A New York Times article has set the ball rolling on a major backlash against Coca-Cola after they revealed that the soft drinks company was funding health research. This research concluded that physical activity is the biggest predictor of childhood obesity around the world and downplayed the impact of a sugar-laden diet.
Fiona Sandom, President of the British Association of Dental Therapists, has highlighted that the ensuing debate caused by these claims has centred on obesity and has overlooked the devastating impact that sugary food and drinks have on oral health, also.
She said: “Up until now, there has been overwhelming scientific evidence that sugary drinks are linked to poor health and there now sits a question mark over this latest study that was funded by Coca-Cola.

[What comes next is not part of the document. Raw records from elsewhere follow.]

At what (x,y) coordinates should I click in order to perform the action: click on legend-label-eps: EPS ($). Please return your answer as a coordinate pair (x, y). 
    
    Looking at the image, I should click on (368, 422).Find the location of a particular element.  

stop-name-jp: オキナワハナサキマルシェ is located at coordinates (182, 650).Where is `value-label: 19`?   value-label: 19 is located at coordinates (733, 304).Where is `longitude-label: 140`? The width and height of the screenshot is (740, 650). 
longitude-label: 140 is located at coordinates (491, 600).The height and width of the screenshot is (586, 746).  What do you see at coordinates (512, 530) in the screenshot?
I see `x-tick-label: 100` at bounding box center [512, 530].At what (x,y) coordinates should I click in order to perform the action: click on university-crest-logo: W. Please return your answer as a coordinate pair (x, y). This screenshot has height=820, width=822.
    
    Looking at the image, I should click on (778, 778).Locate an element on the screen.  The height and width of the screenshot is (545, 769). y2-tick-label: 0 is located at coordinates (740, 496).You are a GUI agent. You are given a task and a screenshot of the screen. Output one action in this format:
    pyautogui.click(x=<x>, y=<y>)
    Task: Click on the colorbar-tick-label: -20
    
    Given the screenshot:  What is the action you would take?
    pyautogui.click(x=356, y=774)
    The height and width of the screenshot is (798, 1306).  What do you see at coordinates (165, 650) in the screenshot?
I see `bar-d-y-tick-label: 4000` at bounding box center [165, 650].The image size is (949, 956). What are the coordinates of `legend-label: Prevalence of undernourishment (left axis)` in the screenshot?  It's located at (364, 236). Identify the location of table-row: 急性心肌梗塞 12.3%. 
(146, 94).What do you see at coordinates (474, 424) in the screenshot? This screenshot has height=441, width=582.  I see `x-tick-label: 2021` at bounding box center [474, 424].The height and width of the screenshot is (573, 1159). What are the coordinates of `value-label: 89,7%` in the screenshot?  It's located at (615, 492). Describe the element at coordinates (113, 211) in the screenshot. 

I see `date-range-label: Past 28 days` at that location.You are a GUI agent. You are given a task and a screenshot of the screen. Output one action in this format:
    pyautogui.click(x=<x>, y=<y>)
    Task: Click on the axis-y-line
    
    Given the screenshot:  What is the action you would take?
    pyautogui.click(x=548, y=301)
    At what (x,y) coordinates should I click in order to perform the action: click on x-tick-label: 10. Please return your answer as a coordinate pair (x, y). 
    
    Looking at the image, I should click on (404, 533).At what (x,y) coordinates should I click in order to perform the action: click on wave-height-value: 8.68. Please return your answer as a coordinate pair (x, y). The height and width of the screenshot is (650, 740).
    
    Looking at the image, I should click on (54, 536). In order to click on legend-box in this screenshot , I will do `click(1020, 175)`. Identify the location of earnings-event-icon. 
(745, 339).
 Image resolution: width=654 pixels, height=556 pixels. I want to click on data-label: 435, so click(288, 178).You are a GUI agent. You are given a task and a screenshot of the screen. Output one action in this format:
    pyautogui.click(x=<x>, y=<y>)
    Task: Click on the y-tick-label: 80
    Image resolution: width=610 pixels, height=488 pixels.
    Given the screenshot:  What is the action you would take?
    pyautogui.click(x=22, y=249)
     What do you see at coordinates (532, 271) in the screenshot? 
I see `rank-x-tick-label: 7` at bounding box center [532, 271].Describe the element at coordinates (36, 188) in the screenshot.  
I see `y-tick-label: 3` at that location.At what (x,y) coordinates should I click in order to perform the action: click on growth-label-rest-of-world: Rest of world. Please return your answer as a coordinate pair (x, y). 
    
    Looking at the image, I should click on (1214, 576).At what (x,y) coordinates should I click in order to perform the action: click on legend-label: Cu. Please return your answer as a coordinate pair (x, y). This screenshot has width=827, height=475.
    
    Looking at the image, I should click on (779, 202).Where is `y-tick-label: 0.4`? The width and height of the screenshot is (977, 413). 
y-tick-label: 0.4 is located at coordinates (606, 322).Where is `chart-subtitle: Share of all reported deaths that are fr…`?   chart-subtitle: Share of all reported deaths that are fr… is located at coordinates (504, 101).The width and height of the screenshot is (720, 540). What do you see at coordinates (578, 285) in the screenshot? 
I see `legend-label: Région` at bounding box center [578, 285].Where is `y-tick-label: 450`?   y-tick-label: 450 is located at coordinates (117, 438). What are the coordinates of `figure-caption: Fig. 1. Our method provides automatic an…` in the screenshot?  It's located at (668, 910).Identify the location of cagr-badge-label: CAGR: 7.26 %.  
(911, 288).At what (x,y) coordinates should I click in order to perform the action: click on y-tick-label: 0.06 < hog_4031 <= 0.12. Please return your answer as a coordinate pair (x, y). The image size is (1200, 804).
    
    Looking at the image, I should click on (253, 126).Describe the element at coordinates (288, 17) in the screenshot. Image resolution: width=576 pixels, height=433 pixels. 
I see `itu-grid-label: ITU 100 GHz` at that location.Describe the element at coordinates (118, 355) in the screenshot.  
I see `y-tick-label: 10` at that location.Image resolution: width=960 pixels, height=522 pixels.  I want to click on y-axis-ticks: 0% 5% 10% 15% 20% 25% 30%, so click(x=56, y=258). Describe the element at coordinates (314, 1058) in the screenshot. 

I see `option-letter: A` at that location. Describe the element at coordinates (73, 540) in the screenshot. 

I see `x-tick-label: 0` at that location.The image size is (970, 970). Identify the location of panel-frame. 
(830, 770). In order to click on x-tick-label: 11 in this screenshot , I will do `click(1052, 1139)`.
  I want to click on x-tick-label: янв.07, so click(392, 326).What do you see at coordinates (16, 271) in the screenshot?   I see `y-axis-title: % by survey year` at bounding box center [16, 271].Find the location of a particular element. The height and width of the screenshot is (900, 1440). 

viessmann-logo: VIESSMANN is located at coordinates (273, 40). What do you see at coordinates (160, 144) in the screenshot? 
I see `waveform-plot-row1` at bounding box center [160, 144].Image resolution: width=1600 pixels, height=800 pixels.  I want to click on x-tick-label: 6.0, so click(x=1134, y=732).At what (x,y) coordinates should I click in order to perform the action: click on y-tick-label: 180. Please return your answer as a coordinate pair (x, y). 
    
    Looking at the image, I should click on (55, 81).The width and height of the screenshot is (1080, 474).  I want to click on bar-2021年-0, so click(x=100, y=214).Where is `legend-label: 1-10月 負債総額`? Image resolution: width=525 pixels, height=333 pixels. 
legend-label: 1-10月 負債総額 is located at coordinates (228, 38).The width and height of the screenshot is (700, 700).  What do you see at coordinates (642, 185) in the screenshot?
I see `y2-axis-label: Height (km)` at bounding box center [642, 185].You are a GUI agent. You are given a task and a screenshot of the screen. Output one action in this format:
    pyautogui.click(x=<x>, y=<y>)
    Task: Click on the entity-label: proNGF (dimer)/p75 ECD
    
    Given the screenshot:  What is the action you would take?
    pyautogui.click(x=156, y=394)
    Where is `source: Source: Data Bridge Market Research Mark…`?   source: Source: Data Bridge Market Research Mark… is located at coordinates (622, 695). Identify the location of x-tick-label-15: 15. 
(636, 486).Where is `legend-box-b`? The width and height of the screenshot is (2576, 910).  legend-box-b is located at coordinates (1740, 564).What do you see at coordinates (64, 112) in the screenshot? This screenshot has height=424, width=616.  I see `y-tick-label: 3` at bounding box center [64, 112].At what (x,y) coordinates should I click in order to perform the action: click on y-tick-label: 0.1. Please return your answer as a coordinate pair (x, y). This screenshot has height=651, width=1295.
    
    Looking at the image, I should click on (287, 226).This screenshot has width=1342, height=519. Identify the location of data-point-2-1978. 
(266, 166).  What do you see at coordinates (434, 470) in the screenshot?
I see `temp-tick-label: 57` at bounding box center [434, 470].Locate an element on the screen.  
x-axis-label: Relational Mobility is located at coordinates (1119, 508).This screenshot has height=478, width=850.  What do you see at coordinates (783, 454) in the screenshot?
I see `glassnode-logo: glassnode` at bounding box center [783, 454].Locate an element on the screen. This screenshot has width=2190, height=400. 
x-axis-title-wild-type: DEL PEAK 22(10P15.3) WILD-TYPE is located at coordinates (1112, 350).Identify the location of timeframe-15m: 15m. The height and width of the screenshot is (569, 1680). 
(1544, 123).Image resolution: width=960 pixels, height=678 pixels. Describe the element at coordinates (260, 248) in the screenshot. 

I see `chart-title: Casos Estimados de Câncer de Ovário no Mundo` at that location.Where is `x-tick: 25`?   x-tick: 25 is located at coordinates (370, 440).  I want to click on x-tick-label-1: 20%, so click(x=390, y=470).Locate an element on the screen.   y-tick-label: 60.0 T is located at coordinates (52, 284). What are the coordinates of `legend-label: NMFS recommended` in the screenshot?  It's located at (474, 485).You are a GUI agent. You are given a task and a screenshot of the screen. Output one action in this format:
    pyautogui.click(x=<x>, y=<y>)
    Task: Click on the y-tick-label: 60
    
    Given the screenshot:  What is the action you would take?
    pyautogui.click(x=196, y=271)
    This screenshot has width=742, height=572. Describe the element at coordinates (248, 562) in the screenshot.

“More importantly, however, the evidence regarding sugary drinks and their link to tooth decay is universal and this in itself can be a precursor to other serious health issues – and there is much research that shows how periodontal disease and systemic health are closely linked.
“This new study could easily cloud patients’ judgement when they consider the health risks of their soft drink consumption. As dental professionals, we must not allow it to encourage complacency within a UK population that needs to embrace a balanced diet and good oral hygiene habits in order to help prevent disease and promote a healthy lifestyle.
“We should remind patients of the dangers of high sugar consumption, especially when ‘hidden’ in fizzy drinks, and educate them in how these can also lead to tooth erosion through constant “acid attacks”.”